The Upside of Finding Bad Things
You see, the answer to the question “how do I validate JSON-LD” is bad enough that I:
- had to look for another answer in disbelief, and, when I failed,
- knew I had to make it better.
And reader, let me tell you this, if I am the one who needs to make it better, it’s a really sad indictment of the state of affairs.
Let’s start with the answer to “How do I validate JSON-LD” (or, more specifically, Schema.org JSON-LD that search engines find useful). The state-of-the-art way to do this, it turns out, is through validators; online tools basically made up of a web form that takes your data in and spits out a verdict: your data is bueno or no bueno. The most used is Google’s structured data testing tool, followed by Bing’s markup validator and Yandex’s microformat validator.
So to craft a static piece of JSON-LD structured data, you’d need to:
- find the appropriate specific type on Schema.org, reading it’s docs,
- use Schema.org as a reference to write in the properties you care about,
- transitively look up the types of each of those properties on Schema.org, repeating 2. and 3. recursively as needed (and consulting examples on the site as necessary),
- paste the resulting JSON in your favorite validator.
And voila! Unless the validator tells you something is wrong. Then you go back and fix it, potentially consulting steps 2. and 3. again. You do that a few times, and then, for real, voila! You’re done. And you got some structured data to show for it.
Maybe this is fine and dandy if you’re crafting one hard-coded piece of structured data. But what about programmatically generated data (e.g. say you’re IMDB, or an e-commerce company)?
This whole thing sounded like compiler driven development. You have this buffer of text that represents something (a program, or structured data) and you need to periodically feed it to a compiler or validator to know that it’s correct. In development, people use IDEs, or code editors with at least syntax checking, if not also language services, code completions, and the works. Why can’t we do the same for Schema.org?
Hello, schema-dts
That was the birth of schema-dts, an open source TypeScript project released under Google. I’ll talk some more at a later point about the experience of releasing open source code at Google. For this post, I’d like to focus a bit on the why and how components of that project.

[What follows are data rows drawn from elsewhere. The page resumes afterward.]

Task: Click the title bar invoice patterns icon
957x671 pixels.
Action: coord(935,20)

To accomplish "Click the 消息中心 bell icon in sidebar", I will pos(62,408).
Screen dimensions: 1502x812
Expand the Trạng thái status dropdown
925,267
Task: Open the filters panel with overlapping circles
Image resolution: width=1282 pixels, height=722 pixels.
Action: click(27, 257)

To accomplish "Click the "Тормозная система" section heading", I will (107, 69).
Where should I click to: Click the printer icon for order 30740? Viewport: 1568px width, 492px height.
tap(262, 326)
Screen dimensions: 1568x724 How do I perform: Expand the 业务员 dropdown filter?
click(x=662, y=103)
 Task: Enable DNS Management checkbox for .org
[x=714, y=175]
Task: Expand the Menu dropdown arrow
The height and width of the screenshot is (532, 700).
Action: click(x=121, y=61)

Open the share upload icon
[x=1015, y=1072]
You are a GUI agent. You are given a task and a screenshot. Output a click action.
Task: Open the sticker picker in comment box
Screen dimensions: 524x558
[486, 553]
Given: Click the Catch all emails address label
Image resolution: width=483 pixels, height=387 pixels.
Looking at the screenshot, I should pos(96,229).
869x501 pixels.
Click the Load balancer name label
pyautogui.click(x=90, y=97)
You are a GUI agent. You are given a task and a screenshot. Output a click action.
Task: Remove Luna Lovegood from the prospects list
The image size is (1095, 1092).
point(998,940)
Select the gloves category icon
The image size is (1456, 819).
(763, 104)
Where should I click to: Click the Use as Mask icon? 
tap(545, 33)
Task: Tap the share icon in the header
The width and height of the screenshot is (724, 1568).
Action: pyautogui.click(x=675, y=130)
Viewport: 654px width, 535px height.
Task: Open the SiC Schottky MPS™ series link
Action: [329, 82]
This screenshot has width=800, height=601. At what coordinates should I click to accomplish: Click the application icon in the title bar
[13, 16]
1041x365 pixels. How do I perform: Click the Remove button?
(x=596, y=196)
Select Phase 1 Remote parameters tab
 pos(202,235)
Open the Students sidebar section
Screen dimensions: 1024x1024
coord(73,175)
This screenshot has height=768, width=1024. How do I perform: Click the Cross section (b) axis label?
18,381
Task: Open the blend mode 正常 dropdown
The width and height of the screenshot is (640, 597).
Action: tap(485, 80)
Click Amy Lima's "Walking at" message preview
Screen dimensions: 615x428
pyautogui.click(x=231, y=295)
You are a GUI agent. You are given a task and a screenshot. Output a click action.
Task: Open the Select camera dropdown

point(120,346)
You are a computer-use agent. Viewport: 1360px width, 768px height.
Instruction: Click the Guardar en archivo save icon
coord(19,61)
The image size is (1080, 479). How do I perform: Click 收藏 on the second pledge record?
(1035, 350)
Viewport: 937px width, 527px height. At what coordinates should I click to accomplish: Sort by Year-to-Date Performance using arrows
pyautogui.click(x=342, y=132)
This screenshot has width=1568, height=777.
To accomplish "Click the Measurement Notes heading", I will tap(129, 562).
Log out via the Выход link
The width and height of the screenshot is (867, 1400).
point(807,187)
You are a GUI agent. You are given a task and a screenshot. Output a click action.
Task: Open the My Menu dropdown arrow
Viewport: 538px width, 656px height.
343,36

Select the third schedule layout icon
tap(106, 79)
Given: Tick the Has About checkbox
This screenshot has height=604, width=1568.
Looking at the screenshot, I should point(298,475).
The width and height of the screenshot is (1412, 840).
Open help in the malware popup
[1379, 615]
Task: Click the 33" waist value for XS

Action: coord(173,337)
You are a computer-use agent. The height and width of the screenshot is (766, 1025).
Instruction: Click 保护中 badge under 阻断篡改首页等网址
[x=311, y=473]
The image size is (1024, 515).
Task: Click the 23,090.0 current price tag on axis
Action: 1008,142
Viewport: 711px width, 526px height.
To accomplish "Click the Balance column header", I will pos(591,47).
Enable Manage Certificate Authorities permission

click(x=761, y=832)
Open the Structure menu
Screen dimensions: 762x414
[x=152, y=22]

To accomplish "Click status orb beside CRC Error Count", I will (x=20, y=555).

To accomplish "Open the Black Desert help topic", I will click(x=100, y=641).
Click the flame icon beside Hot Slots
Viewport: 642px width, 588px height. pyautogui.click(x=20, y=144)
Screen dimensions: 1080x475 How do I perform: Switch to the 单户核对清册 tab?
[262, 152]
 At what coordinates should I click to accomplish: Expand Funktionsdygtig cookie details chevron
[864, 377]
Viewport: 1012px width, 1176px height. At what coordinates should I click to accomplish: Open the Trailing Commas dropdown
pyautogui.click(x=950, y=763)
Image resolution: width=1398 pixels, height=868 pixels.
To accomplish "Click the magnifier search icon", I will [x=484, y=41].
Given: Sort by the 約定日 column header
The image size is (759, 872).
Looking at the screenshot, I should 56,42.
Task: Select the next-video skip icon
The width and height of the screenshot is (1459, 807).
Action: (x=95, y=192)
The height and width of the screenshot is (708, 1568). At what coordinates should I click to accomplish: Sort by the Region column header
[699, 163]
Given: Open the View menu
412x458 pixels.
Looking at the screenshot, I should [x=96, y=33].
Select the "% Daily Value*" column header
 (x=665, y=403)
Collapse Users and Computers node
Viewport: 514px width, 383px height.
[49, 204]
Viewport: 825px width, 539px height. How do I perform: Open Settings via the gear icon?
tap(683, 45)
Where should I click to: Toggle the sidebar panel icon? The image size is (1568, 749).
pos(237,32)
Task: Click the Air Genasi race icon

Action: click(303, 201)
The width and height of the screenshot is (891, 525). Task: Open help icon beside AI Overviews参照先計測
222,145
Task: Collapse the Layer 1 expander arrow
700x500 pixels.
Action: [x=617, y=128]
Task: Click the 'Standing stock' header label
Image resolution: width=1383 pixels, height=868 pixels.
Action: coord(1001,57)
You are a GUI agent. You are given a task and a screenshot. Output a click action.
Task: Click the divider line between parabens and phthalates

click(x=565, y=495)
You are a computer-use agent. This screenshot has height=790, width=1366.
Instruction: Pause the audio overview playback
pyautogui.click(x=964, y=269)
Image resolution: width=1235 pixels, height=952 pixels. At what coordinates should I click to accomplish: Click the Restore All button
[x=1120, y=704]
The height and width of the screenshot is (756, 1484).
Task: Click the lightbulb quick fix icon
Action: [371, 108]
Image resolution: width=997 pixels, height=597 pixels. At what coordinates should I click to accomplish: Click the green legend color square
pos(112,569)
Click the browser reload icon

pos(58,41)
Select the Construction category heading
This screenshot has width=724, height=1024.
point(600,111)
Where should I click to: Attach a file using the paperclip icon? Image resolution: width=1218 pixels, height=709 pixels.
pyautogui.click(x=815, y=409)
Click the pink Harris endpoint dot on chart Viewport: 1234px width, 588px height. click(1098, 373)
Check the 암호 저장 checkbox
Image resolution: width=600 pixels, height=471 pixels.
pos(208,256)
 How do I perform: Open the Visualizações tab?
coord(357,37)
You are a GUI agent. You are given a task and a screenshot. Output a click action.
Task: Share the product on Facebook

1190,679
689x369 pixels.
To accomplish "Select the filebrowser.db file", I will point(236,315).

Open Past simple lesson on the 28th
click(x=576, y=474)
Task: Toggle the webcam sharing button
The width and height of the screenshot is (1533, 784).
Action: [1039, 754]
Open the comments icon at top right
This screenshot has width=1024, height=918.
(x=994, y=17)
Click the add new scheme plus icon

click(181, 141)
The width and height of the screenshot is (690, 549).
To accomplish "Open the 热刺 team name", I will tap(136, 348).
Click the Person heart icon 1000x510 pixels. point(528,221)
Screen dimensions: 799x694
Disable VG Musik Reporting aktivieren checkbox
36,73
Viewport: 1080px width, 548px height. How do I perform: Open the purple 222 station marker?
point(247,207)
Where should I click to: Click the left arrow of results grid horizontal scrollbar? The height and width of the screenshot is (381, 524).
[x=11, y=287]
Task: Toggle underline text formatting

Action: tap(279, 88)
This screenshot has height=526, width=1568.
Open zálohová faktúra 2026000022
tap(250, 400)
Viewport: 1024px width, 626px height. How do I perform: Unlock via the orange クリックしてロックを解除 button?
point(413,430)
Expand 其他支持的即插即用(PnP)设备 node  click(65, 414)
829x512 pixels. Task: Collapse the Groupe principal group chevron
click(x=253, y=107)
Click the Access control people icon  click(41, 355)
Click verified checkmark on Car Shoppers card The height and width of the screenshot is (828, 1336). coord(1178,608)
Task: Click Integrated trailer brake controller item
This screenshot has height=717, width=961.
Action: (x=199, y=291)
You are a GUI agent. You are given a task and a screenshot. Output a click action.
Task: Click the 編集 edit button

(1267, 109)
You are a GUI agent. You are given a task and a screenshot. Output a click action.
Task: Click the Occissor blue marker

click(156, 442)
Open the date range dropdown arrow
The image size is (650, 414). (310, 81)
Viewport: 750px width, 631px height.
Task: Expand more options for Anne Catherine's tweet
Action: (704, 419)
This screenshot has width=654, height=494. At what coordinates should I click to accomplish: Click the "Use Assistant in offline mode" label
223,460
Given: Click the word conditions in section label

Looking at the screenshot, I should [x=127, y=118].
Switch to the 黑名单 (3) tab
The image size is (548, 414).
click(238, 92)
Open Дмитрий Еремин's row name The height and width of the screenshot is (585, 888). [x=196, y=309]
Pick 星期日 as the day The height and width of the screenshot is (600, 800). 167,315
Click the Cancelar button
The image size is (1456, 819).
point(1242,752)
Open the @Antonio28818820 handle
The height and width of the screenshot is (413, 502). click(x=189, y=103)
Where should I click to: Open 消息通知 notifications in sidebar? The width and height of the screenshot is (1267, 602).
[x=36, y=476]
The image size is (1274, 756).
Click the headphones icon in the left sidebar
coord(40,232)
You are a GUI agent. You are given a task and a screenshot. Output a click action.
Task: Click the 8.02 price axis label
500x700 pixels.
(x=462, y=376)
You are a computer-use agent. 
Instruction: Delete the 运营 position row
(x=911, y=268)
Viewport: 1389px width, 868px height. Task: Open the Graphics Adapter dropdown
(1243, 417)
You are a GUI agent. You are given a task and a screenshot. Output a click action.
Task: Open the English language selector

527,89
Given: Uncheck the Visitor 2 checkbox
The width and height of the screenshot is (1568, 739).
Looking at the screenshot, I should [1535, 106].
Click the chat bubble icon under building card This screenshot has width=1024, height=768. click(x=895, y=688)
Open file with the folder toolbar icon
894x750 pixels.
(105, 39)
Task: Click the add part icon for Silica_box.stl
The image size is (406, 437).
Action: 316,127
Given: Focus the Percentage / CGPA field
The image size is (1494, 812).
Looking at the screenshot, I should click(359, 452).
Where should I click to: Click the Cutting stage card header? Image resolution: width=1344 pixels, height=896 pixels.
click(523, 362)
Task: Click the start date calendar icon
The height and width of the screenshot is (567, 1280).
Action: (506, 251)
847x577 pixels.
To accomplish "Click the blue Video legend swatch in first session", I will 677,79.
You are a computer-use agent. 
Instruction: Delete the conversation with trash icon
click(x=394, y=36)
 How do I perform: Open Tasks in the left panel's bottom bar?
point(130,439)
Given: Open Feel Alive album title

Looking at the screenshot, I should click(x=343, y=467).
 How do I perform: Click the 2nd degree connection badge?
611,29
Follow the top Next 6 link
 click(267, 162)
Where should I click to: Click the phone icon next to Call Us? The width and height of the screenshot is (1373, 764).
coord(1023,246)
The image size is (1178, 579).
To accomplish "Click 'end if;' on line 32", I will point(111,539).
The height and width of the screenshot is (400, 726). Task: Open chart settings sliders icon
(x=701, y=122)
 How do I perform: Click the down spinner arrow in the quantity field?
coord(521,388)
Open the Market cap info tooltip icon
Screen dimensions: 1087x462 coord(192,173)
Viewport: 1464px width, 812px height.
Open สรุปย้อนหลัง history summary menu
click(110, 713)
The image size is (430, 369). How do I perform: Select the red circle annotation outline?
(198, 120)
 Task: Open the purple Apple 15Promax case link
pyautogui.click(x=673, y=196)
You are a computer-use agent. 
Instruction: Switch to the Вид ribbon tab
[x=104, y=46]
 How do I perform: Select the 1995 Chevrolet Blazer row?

I’ve always been a huge fan of TypeScript. Its ability to specify shapes of
plain JavaScript objects (through types), its ability to do discriminated unions
(think of Schema.org JSON-LD as @type
-tagged unions), and the great ecosystem
of language services, completions, and general tooling around, made it jump up
as a clear example for writing good structured JSON.
So I Googled: “Schema.org TypeScript”. Nada. “JSON-LD Typescript”. “TypeScript structured data”. Wow. This thing actually doesn’t exist. And it felt so obvious.
So, I had to make it.
That Sunday night, I sat down for some 9ish hours from around 8 PM till 5 AM
or so coding up my first proof of concept. It worked! I created a program that
downloads a .nt
N-Triples file representing an ontology (I mostly tested in on
the Schema.org files available), parses it, and transforms it multiple times,
generating a TypeScript file representing all the class types defined in that
ontology.
schema-dts has been a microcosm of branching out in itself. It’s given me many unique experiences: Navigating open source at Google; having an OSS project people actually use; an excuse to write multiple technical articles about the topic; and an excuse to be additionally self-promotional.
Perhaps seeing myself as a solver of existing known problems, rather than new ones, is not an indictment of my creativity, just an indication of how little I branch out.